:: Exercise ::
Transcribe the lines below exactly, starting with the line containing "At what coordinates" and ending with the line containing "click(x=48, y=10)", both included. Leave the pictures out.

▬▬▬

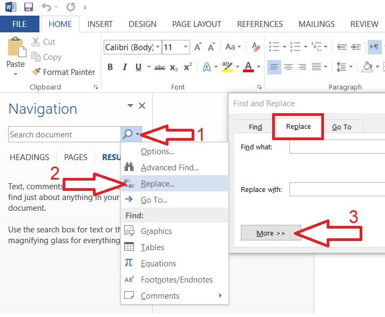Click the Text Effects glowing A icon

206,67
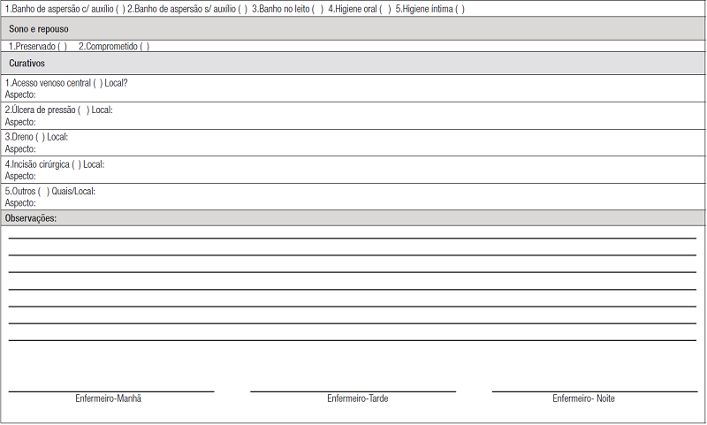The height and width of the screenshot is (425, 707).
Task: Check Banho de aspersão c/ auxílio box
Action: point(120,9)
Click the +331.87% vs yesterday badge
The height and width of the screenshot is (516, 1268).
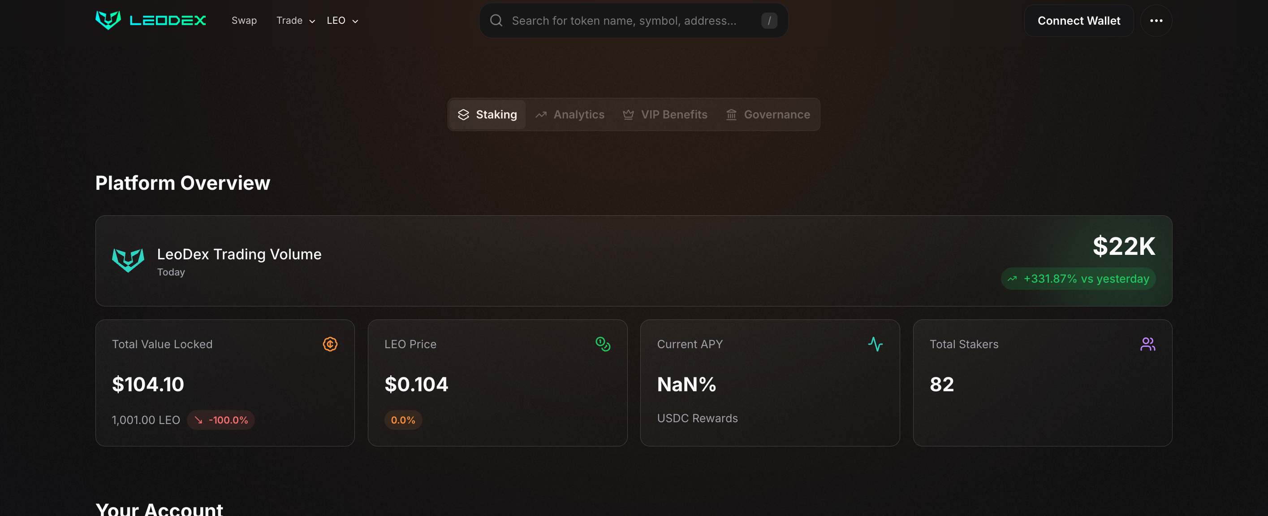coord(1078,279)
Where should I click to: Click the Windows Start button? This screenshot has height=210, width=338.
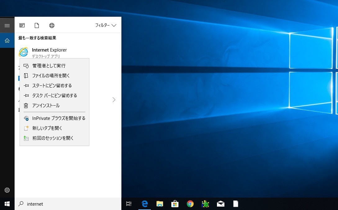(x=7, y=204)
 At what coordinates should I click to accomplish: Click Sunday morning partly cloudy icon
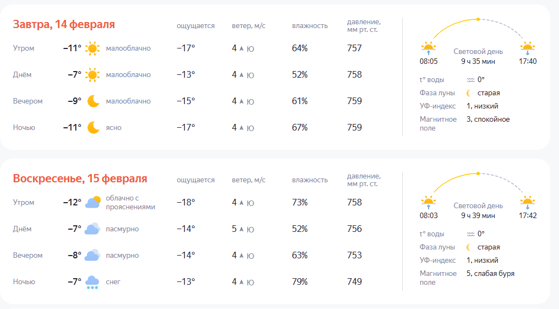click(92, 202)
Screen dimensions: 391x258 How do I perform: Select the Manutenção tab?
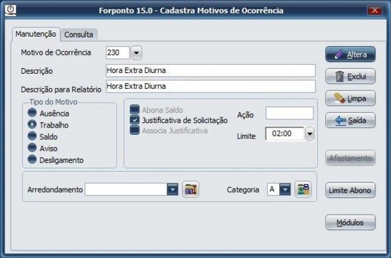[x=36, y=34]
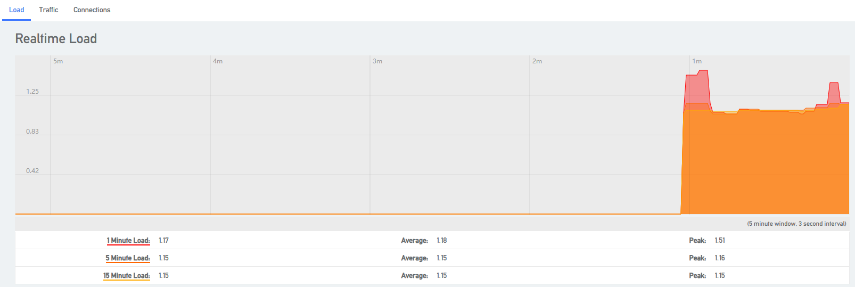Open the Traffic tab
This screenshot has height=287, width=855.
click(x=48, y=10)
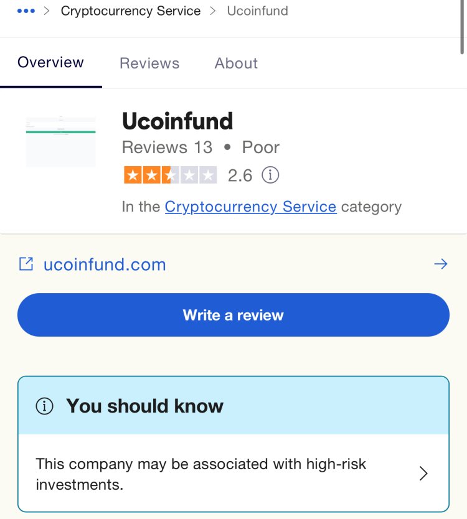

▬▬▬

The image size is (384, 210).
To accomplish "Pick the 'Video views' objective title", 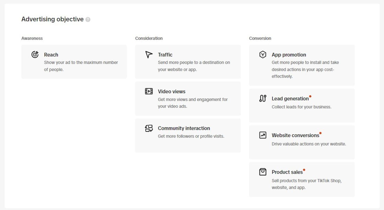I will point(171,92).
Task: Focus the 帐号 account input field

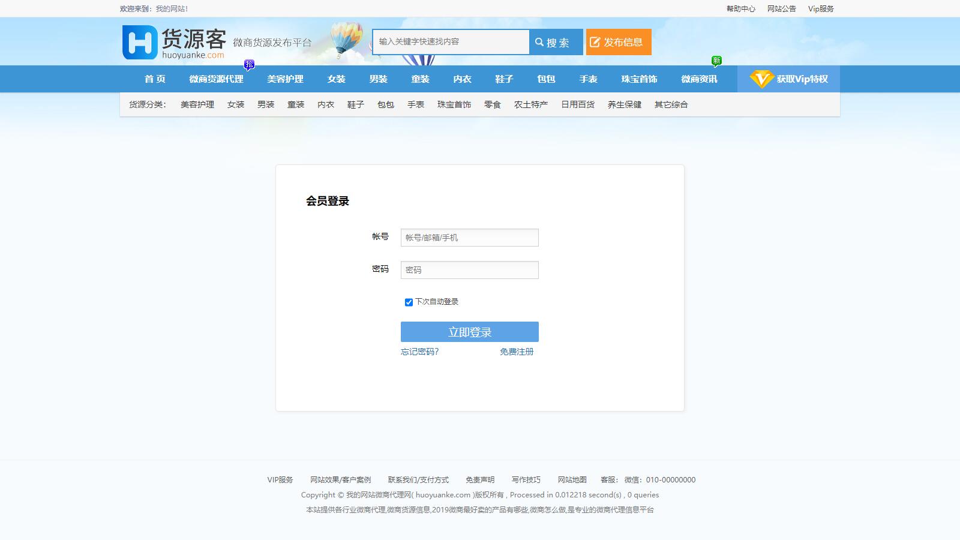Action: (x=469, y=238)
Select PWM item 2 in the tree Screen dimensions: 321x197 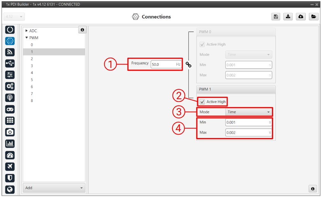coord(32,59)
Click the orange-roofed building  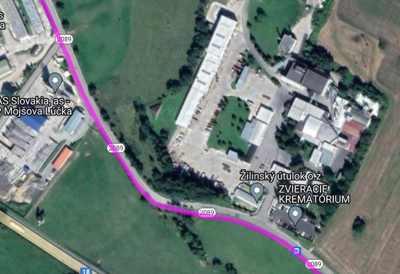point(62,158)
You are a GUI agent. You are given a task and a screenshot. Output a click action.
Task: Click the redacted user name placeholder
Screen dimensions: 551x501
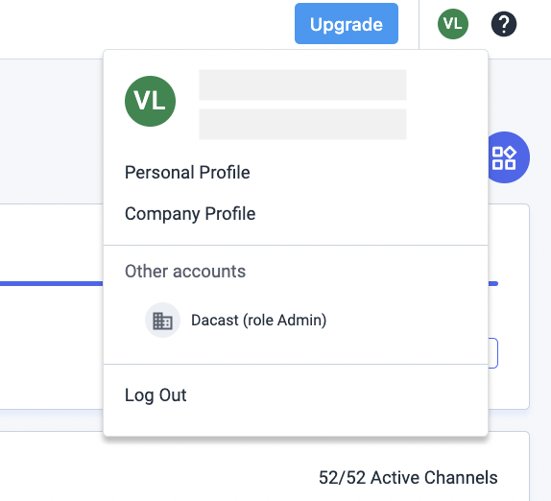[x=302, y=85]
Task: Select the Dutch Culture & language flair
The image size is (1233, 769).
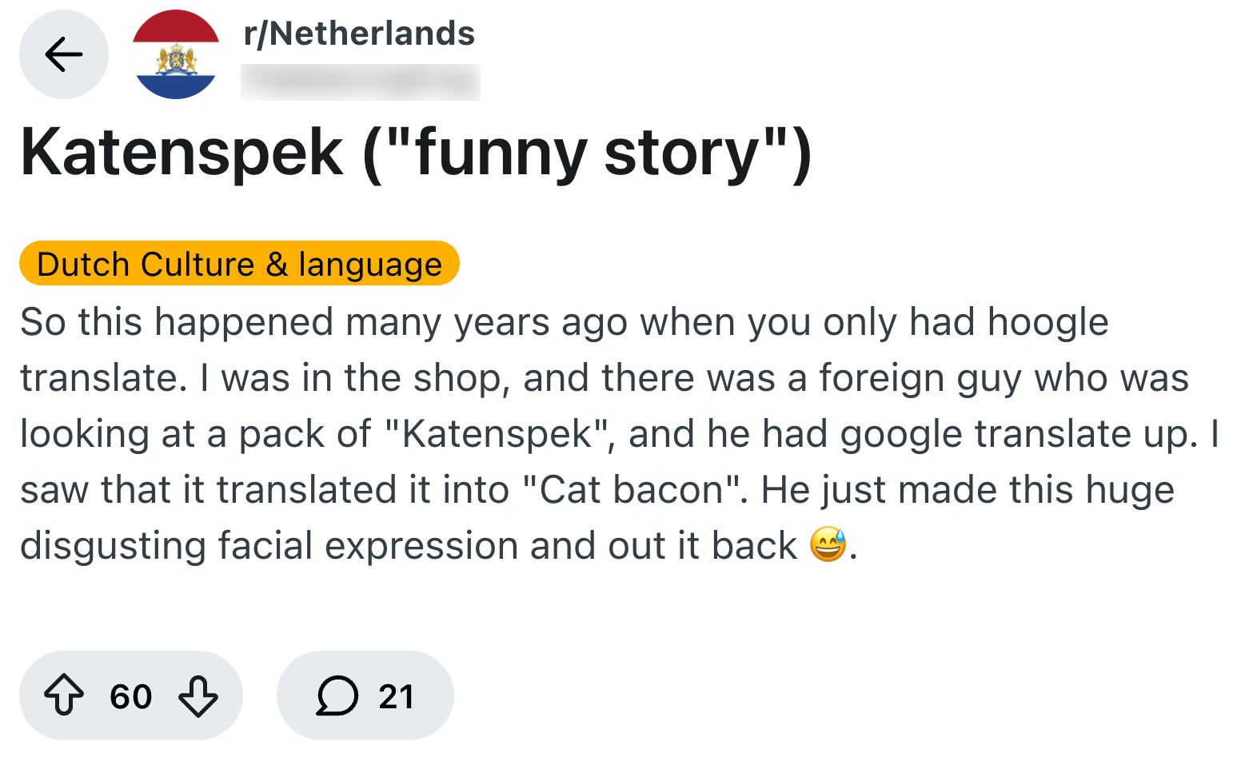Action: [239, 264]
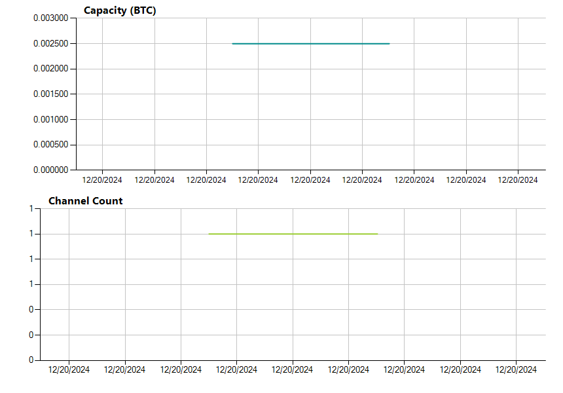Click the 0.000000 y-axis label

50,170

▬▬▬

:: Written response ::
 At what coordinates should I click to accomplish: Click Sunday morning partly cloudy icon
click(92, 202)
Screen dimensions: 391x258 How do I perform: Select the Manutenção tab?
[x=36, y=34]
Open the Traffic tab
This screenshot has height=287, width=855.
click(x=48, y=10)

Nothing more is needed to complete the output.